=== ACTION ITEM ===
Provide only the number of lines in the data below that contain the word "computer".

(Beginning of EXERCISE INPUTS)

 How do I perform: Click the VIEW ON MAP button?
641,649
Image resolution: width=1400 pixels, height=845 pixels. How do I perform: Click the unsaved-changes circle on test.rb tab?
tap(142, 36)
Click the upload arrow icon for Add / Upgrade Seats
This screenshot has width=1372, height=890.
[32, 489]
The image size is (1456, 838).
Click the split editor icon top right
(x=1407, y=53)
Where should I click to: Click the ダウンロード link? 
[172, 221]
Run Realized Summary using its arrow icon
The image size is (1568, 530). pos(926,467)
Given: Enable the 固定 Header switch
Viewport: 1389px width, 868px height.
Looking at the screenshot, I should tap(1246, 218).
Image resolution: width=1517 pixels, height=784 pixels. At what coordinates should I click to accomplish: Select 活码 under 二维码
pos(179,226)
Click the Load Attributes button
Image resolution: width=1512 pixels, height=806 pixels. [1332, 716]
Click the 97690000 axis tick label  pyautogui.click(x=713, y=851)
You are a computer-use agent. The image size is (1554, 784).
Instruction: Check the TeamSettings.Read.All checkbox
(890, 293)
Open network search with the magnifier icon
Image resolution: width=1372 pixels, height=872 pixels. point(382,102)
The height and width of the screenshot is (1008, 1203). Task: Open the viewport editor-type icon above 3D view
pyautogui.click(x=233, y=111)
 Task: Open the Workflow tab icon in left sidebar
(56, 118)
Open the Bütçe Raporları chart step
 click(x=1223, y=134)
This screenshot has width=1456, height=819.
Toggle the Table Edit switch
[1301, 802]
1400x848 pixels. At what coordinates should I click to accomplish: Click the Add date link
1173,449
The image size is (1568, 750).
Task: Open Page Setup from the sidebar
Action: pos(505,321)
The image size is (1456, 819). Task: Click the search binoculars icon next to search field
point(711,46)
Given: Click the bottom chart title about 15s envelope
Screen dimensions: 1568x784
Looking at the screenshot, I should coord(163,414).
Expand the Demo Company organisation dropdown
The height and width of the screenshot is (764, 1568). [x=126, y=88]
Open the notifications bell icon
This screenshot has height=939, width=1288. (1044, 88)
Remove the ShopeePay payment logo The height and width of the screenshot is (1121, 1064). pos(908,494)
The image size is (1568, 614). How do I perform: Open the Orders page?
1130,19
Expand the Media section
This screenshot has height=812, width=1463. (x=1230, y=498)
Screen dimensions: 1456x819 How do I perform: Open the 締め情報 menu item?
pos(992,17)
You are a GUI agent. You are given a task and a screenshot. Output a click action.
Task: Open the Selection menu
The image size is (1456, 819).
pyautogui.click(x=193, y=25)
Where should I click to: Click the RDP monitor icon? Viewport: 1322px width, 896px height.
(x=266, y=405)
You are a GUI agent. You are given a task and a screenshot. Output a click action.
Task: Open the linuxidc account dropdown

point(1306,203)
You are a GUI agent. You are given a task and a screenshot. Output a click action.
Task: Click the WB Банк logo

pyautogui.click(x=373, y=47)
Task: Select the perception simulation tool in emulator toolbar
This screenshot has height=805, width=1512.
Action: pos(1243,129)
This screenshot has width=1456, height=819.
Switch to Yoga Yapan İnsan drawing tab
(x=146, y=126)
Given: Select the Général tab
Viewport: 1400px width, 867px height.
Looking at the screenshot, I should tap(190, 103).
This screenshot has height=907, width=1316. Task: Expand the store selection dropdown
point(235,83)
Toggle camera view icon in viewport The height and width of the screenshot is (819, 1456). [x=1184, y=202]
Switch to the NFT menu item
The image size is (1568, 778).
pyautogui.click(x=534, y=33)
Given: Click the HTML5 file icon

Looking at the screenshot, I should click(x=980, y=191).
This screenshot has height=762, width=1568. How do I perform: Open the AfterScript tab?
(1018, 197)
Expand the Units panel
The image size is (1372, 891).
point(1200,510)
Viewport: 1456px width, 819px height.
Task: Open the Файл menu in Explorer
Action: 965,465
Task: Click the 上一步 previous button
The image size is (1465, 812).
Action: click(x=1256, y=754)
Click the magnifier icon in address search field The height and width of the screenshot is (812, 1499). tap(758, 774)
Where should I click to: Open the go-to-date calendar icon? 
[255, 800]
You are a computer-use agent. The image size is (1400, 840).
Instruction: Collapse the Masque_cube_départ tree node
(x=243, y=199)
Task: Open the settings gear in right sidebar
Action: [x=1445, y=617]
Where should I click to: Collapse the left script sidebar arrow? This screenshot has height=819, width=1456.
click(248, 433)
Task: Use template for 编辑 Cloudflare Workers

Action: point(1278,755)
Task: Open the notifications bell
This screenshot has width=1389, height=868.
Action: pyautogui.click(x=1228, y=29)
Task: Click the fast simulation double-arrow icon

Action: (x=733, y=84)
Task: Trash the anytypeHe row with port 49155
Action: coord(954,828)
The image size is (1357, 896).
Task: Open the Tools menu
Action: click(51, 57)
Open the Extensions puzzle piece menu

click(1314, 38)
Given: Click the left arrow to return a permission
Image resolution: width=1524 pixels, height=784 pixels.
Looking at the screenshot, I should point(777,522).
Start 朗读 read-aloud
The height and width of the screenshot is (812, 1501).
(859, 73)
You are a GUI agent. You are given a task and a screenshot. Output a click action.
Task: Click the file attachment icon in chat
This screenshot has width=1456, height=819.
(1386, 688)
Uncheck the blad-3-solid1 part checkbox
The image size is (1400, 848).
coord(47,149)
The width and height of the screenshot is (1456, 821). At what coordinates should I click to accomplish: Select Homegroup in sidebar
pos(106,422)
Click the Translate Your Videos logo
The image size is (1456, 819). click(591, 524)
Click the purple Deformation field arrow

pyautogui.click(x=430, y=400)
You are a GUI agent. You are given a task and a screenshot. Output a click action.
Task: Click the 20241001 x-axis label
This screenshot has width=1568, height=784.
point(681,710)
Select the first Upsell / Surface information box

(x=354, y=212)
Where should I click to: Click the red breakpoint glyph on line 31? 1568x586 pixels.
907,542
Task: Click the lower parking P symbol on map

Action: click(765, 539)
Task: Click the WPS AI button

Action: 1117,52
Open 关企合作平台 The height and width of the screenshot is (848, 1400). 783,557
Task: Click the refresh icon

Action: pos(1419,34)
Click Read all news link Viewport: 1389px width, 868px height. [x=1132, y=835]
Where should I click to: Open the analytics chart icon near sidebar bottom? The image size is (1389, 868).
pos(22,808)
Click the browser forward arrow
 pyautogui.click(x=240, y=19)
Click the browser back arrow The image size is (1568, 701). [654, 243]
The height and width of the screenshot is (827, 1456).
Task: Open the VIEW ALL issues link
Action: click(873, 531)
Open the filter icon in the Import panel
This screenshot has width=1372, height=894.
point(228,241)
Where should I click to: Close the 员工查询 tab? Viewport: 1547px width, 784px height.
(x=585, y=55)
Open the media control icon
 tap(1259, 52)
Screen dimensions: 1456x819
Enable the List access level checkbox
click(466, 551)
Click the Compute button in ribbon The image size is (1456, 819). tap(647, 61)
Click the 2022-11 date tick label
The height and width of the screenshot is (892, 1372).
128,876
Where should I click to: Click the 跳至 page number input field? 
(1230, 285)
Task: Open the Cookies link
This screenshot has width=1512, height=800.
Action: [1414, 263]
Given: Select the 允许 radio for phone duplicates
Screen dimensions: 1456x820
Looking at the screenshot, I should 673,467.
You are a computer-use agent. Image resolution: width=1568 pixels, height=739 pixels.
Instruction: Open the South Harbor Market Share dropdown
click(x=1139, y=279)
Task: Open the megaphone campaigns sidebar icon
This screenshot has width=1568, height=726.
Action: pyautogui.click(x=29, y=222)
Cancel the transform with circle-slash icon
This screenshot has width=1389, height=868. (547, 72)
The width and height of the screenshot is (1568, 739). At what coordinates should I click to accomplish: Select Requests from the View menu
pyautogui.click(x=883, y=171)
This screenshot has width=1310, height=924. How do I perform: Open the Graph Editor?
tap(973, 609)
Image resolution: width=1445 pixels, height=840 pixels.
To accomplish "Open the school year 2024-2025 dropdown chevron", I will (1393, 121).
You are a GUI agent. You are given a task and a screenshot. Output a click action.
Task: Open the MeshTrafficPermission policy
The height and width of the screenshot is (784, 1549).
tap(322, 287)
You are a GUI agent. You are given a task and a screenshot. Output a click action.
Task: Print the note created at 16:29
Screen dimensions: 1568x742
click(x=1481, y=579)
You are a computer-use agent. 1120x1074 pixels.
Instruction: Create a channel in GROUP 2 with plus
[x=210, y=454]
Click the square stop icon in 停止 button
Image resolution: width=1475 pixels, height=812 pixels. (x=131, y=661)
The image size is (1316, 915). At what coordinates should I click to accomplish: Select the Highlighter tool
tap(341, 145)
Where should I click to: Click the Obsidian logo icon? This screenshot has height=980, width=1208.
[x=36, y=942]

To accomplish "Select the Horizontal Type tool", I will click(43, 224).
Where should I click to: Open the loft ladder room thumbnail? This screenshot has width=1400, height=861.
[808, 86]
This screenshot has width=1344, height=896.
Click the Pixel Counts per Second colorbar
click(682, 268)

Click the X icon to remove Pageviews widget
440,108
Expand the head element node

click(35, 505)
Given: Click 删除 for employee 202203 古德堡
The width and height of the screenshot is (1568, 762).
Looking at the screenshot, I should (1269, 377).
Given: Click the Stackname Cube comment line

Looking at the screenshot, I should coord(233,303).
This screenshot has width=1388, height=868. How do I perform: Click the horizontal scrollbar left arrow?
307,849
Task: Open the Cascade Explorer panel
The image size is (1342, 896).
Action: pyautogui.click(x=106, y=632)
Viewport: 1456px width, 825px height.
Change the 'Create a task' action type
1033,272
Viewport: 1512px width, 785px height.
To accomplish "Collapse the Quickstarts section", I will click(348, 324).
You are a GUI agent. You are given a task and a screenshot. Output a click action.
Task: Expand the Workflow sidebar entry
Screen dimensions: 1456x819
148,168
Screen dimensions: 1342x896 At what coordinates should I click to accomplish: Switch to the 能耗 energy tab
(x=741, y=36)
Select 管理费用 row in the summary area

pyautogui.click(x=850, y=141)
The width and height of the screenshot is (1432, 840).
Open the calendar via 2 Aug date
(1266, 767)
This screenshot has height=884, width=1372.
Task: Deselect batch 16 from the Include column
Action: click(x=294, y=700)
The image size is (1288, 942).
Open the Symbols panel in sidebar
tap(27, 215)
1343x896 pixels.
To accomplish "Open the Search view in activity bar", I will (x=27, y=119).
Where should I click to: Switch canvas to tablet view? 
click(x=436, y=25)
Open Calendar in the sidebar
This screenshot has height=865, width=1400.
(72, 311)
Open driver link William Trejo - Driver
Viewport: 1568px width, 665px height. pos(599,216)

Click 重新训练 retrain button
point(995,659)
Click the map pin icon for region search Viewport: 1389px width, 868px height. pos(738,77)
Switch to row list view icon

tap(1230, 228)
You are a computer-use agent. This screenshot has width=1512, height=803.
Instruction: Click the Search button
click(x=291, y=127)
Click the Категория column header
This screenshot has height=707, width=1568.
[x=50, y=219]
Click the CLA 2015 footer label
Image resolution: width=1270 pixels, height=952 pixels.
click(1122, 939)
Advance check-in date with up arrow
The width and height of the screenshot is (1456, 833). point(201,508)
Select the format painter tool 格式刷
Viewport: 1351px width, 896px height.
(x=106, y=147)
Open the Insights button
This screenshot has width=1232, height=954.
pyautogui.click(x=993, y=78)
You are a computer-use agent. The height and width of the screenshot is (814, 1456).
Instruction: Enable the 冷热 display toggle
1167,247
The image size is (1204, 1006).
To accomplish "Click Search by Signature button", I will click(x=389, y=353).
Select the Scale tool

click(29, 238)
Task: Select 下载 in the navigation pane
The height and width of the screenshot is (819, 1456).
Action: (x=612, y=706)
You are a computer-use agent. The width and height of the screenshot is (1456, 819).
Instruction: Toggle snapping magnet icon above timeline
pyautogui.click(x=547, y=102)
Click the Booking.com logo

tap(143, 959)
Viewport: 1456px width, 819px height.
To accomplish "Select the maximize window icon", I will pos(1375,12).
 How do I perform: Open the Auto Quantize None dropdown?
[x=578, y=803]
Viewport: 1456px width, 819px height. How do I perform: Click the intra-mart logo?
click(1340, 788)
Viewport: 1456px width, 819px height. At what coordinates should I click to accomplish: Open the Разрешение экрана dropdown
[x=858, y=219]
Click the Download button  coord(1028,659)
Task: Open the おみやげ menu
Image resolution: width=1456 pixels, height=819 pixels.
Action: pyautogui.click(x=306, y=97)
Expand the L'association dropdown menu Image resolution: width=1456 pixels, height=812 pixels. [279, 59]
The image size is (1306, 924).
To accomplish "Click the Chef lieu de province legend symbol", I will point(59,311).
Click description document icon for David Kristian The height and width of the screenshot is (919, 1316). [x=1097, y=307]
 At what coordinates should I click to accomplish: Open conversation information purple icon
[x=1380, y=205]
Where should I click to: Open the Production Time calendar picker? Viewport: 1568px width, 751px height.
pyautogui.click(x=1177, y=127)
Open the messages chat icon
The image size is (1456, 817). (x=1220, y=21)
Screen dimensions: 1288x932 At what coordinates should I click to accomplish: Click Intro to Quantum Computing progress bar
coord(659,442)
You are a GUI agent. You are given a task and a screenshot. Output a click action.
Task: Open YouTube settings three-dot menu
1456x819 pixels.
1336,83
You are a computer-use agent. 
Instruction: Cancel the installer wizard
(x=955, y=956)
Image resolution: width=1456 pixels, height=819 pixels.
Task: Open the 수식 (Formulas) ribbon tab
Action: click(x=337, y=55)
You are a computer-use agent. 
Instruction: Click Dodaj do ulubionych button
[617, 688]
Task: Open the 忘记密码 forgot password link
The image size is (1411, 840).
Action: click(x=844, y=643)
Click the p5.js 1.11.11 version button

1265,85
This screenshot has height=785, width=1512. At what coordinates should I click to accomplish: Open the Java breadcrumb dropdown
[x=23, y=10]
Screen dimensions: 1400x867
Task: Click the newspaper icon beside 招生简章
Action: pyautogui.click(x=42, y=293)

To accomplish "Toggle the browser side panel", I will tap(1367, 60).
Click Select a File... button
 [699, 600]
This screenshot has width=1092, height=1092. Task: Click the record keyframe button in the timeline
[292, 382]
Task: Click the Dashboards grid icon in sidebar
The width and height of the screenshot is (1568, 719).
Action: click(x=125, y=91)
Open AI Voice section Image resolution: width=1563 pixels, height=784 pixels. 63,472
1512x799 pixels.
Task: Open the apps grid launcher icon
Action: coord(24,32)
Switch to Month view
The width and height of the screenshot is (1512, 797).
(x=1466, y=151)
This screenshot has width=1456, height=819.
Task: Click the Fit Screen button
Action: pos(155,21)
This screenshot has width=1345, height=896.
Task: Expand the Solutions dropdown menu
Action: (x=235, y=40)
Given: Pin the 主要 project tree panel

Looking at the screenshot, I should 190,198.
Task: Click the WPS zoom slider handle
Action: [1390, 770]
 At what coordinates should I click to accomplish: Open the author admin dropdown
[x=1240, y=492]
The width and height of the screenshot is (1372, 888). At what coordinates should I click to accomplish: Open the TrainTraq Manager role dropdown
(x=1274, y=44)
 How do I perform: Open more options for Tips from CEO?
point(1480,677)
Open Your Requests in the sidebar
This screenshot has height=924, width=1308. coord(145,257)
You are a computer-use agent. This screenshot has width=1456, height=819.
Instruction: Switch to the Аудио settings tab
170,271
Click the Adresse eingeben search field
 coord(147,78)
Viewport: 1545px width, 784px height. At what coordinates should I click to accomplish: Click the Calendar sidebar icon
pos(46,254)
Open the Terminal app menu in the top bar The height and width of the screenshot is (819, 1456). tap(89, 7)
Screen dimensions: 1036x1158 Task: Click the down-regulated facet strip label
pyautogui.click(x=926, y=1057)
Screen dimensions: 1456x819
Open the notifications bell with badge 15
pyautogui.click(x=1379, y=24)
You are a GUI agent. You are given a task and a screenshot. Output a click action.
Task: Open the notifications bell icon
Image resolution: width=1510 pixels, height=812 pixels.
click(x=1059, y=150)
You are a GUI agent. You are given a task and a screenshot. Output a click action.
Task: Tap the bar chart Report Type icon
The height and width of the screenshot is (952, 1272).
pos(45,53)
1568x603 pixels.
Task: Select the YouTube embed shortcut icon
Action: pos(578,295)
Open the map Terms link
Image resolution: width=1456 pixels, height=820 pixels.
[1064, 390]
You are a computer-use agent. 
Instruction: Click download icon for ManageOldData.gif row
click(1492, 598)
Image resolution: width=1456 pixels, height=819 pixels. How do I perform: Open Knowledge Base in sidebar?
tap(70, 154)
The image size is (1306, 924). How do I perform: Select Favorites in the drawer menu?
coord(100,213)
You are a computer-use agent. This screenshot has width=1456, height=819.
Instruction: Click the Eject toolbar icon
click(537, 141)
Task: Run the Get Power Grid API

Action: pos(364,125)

(End of EXERCISE INPUTS)

=== ANSWER TO THE PROBLEM ===
12